T.M. : Je reste prudent. Nous nous attendons au cabinet à un surcroît de demandes de conseils et d’accompagnements d’entreprises en difficulté dès cet été et principalement en septembre voire octobre. Nous nous y sommes préparés. Tout dépendra de la reprise. Comment les entreprises qui se font aider actuellement vont-elles tenir sur la durée ? Certaines ont dû suspendre les loyers en mars et avril voire en mai, mais elles devront recommencer à les payer dès le mois d’août et il faudra bien rembourser les arriérés en plus des loyers en cours. Autre cas de figure, les entreprises qui avaient déjà des crédits, en leasing ou autres, devront ajouter une nouvelle ligne de crédit à leurs comptes. Le PGE ne change en rien les difficultés d’une entreprise. Il retarde la constatation d’une situation désespérée en amortissant ses effets sur plusieurs années.  Il permet le remboursement des dettes de l’entreprise et donc de continuer à faire tourner l’économie. Mais il s’agit d’un crédit comme un autre, qui doit être remboursé. Que se passera-t-il pour les entreprises qui ne peuvent plus le faire ? Elles devront s’adresser à leur avocat, qui avec l’expert-comptable les accompagnera dans cette période difficile.

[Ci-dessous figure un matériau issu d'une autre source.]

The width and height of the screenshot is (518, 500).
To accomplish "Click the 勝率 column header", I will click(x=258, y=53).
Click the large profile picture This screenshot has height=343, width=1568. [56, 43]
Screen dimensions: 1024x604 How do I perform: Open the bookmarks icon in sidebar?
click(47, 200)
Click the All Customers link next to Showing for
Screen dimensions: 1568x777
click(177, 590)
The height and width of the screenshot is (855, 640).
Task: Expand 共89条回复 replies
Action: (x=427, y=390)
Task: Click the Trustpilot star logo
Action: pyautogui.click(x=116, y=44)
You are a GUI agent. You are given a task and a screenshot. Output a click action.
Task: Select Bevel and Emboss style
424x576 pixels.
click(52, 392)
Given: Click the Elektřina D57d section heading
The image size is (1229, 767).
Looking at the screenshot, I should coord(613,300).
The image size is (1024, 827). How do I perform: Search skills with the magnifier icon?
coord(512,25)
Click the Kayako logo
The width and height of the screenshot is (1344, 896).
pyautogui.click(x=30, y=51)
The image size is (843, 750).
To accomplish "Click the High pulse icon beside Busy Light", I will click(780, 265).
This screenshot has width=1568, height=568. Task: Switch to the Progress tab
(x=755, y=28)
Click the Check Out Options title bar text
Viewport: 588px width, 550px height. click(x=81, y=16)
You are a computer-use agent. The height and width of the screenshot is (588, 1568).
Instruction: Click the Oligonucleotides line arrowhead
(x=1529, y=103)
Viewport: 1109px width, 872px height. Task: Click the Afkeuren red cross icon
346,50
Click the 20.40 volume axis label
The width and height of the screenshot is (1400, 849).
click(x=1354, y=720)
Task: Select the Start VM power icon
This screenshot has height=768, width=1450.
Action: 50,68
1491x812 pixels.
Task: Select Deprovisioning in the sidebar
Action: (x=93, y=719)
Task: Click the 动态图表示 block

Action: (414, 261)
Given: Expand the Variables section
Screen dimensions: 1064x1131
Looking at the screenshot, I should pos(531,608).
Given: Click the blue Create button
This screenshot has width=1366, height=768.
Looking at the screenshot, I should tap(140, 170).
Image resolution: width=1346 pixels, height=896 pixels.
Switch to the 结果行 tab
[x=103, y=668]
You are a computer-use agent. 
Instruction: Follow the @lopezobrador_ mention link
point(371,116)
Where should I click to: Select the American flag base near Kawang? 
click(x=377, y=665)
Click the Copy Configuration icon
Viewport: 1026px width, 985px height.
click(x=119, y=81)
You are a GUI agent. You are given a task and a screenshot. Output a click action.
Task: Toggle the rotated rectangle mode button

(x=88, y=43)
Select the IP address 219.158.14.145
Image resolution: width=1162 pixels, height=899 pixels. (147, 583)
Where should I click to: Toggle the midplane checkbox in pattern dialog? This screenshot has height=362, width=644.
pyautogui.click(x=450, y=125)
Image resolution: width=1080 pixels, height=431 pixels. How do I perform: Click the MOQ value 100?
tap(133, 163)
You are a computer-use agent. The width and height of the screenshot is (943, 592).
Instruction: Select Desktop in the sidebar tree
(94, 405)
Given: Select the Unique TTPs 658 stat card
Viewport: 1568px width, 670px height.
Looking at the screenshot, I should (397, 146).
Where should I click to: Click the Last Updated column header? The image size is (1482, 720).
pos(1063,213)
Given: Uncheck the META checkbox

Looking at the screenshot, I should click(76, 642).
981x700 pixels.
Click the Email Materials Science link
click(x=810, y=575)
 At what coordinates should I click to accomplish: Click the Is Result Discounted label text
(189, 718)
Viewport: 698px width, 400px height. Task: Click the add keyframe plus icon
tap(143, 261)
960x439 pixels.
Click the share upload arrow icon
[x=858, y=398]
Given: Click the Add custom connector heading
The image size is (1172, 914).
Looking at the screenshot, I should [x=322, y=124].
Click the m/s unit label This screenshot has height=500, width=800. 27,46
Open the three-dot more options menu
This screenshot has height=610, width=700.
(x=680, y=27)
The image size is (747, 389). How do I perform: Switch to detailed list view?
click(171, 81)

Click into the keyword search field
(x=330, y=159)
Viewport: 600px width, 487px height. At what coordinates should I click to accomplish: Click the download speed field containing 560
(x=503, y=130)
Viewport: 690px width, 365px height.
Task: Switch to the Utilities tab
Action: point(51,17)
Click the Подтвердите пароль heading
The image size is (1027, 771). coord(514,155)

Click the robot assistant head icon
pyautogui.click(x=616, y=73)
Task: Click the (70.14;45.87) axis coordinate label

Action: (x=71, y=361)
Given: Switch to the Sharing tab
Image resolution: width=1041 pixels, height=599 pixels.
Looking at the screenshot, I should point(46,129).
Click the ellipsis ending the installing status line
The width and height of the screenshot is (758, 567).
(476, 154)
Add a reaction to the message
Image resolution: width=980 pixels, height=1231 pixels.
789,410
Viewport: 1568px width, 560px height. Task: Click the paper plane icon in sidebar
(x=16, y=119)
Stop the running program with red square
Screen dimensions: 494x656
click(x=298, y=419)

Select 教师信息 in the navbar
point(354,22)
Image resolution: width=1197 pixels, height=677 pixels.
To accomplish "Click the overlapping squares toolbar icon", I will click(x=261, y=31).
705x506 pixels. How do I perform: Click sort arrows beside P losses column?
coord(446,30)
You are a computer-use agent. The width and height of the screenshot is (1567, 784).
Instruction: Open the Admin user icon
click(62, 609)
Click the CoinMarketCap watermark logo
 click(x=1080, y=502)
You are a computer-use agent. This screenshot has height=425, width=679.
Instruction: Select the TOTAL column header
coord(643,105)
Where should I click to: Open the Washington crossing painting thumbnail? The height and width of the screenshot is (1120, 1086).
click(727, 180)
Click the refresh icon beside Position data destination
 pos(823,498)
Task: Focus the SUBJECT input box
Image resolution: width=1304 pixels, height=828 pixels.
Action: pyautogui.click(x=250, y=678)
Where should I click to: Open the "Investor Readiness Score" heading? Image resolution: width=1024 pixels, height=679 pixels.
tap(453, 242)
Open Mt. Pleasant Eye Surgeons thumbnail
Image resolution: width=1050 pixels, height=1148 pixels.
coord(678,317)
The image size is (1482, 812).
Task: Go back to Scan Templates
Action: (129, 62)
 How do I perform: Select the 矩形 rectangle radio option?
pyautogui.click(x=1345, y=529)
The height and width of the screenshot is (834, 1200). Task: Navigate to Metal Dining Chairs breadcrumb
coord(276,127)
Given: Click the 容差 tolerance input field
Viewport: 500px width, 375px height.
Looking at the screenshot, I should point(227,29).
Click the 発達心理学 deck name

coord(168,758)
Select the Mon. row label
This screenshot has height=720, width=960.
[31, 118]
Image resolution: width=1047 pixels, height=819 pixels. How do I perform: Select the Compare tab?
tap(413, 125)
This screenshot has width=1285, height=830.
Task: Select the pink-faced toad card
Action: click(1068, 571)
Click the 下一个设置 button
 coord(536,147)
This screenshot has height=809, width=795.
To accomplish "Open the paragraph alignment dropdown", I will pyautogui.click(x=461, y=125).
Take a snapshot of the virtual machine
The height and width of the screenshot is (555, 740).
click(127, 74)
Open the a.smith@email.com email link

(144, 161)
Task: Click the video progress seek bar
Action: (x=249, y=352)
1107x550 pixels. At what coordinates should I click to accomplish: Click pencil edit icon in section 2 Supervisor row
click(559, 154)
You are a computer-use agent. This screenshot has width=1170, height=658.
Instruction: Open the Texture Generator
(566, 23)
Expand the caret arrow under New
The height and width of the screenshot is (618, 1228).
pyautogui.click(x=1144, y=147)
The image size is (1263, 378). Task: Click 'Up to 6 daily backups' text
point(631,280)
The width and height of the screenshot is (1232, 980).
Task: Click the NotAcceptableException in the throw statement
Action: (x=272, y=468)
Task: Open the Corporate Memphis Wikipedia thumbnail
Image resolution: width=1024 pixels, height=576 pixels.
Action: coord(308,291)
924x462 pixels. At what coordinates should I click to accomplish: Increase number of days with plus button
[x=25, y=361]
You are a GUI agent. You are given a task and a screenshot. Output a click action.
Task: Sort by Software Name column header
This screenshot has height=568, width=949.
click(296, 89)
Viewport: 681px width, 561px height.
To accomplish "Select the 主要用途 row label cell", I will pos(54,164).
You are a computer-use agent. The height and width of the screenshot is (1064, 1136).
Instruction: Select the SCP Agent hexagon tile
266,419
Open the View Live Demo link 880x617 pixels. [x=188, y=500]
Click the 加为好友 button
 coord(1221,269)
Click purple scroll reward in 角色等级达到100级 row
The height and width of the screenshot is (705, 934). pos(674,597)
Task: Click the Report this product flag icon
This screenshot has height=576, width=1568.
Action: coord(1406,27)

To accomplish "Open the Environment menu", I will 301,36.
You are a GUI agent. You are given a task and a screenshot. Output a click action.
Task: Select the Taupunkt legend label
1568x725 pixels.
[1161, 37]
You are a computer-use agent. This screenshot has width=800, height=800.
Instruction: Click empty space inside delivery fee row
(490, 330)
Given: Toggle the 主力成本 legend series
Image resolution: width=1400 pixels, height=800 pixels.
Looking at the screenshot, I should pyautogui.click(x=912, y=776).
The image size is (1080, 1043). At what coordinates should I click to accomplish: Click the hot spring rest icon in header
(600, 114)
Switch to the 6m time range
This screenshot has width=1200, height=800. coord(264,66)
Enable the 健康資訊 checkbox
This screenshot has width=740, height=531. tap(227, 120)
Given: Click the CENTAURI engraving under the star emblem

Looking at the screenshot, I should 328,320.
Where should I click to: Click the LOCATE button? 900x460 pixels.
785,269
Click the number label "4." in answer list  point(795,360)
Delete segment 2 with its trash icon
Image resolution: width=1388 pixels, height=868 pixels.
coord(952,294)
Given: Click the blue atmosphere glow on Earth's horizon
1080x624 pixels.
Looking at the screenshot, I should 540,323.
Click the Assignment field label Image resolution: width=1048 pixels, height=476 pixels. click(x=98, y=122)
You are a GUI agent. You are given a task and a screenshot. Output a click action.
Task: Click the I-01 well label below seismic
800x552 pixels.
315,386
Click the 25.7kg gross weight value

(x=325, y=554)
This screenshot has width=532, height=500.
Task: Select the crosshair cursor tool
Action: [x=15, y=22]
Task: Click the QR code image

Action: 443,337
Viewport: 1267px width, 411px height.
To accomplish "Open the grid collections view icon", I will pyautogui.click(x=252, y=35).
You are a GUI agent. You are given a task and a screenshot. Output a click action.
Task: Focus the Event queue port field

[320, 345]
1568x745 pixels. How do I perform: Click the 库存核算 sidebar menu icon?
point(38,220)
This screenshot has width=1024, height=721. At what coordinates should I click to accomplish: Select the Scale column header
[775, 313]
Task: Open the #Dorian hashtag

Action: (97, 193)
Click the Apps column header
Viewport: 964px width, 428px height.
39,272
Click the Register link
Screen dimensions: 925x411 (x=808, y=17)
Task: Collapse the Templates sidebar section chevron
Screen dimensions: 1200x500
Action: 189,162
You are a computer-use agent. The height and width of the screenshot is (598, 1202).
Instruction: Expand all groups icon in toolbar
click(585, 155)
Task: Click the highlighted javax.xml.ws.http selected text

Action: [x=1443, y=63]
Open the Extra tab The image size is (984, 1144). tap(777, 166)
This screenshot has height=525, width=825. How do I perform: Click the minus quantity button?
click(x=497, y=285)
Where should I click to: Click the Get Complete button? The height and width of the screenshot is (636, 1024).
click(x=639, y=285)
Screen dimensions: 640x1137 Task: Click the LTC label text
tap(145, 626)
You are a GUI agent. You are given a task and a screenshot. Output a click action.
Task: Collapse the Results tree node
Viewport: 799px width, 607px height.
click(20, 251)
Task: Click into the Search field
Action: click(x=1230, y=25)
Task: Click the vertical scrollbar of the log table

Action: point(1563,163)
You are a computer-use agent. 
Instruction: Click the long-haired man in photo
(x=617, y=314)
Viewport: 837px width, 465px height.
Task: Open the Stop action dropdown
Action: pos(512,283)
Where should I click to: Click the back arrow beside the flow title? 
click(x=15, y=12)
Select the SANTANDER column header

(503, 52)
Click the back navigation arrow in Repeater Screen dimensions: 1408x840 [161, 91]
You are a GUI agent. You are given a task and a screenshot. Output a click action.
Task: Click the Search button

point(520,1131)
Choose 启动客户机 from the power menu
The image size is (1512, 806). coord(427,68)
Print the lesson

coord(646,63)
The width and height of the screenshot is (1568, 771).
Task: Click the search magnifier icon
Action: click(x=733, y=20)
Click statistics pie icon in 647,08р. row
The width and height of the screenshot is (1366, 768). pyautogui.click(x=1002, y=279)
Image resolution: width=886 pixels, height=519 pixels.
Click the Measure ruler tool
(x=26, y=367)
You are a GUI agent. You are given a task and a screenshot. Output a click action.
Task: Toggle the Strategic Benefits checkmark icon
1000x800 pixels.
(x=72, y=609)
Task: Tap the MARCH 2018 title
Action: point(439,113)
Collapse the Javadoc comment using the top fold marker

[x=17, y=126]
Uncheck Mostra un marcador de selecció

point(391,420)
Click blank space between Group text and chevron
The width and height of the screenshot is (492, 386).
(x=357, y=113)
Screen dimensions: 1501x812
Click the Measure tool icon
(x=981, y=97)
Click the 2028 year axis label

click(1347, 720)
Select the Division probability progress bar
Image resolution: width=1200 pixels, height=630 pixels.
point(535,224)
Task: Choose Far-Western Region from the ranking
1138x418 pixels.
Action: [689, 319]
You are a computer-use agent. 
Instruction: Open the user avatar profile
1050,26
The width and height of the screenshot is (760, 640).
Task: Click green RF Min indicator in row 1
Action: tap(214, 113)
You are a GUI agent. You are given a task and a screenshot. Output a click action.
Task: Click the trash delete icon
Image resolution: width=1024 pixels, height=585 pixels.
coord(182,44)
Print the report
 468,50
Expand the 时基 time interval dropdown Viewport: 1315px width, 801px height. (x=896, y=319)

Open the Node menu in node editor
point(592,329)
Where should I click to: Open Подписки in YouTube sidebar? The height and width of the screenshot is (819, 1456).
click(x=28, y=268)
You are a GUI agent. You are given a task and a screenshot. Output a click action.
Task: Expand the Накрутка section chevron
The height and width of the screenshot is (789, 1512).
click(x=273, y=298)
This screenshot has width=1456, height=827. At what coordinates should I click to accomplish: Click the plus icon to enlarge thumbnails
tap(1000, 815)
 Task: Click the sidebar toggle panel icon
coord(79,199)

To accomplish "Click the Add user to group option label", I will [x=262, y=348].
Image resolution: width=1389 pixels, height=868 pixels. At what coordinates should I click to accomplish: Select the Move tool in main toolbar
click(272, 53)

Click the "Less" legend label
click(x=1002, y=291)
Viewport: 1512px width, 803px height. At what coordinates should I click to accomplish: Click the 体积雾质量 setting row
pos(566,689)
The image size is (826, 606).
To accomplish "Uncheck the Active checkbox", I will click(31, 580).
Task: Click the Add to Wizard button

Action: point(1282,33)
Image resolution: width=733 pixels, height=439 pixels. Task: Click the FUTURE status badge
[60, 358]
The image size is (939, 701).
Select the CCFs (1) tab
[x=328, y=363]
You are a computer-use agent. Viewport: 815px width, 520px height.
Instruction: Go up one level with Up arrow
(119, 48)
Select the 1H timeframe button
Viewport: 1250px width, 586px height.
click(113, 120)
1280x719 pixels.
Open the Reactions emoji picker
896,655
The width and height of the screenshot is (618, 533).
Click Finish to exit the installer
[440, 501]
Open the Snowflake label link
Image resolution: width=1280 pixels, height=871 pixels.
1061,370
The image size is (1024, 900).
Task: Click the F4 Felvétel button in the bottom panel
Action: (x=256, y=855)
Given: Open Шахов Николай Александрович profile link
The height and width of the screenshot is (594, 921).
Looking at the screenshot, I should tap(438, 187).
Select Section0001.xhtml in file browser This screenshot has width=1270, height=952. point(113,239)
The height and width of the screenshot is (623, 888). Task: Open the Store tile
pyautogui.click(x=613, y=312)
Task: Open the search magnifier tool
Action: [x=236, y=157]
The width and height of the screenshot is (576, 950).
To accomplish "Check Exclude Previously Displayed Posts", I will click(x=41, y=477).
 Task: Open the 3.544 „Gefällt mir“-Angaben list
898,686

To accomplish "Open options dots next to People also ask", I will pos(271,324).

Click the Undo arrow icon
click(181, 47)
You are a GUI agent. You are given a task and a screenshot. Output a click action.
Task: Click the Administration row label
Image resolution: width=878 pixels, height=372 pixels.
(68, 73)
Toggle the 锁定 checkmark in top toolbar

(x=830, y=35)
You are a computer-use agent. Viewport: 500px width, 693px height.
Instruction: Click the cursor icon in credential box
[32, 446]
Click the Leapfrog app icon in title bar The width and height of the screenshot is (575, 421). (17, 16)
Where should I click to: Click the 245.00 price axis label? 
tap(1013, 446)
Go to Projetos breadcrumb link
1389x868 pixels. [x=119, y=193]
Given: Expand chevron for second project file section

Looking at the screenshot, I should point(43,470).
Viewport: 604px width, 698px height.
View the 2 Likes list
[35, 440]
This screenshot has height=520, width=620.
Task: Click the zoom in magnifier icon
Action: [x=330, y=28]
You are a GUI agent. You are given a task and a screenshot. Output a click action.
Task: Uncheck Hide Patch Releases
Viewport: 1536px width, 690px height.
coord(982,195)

Que peut-il se passer si la reprise n’est pas au rendez-vous ?

T.M. : La loi a prévu différents outils en prévention qui comprend le mandat ad hoc et la conciliation. Ce sont des procédures confidentielles mettant autour d’une table, certains des créanciers de l’entreprise et son dirigeant pour trouver des solutions pérennes, ce qui est le cas dans deux tiers des dossiers. Si la situation est plus grave, alors une procédure de sauvegarde ou de redressement peut être ouverte lorsque la perspective d’un paiement de l’ensemble des créanciers sur une durée de 10 ans reste possible. Les commerçants, les exploitants en noms propres dont les professionnels libéraux peuvent bénéficier d’une procédure dite de rétablissement professionnel. Mais en cas d’impossibilité de payer les créanciers, il faudra demander l’ouverture d’une procédure de liquidation judiciaire. Si cette procédure entraîne une cessation d’activité et la vente des actifs, elle a aussi des effets psychologiques importants vis-à-vis du chef d’entreprise qui se trouve ainsi libéré d’une pression qui n’est pas facile à vivre. Espérons donc que la reprise sera au rendez-vous et nous évitera des dizaines de milliers de faillites la fin de l’année ».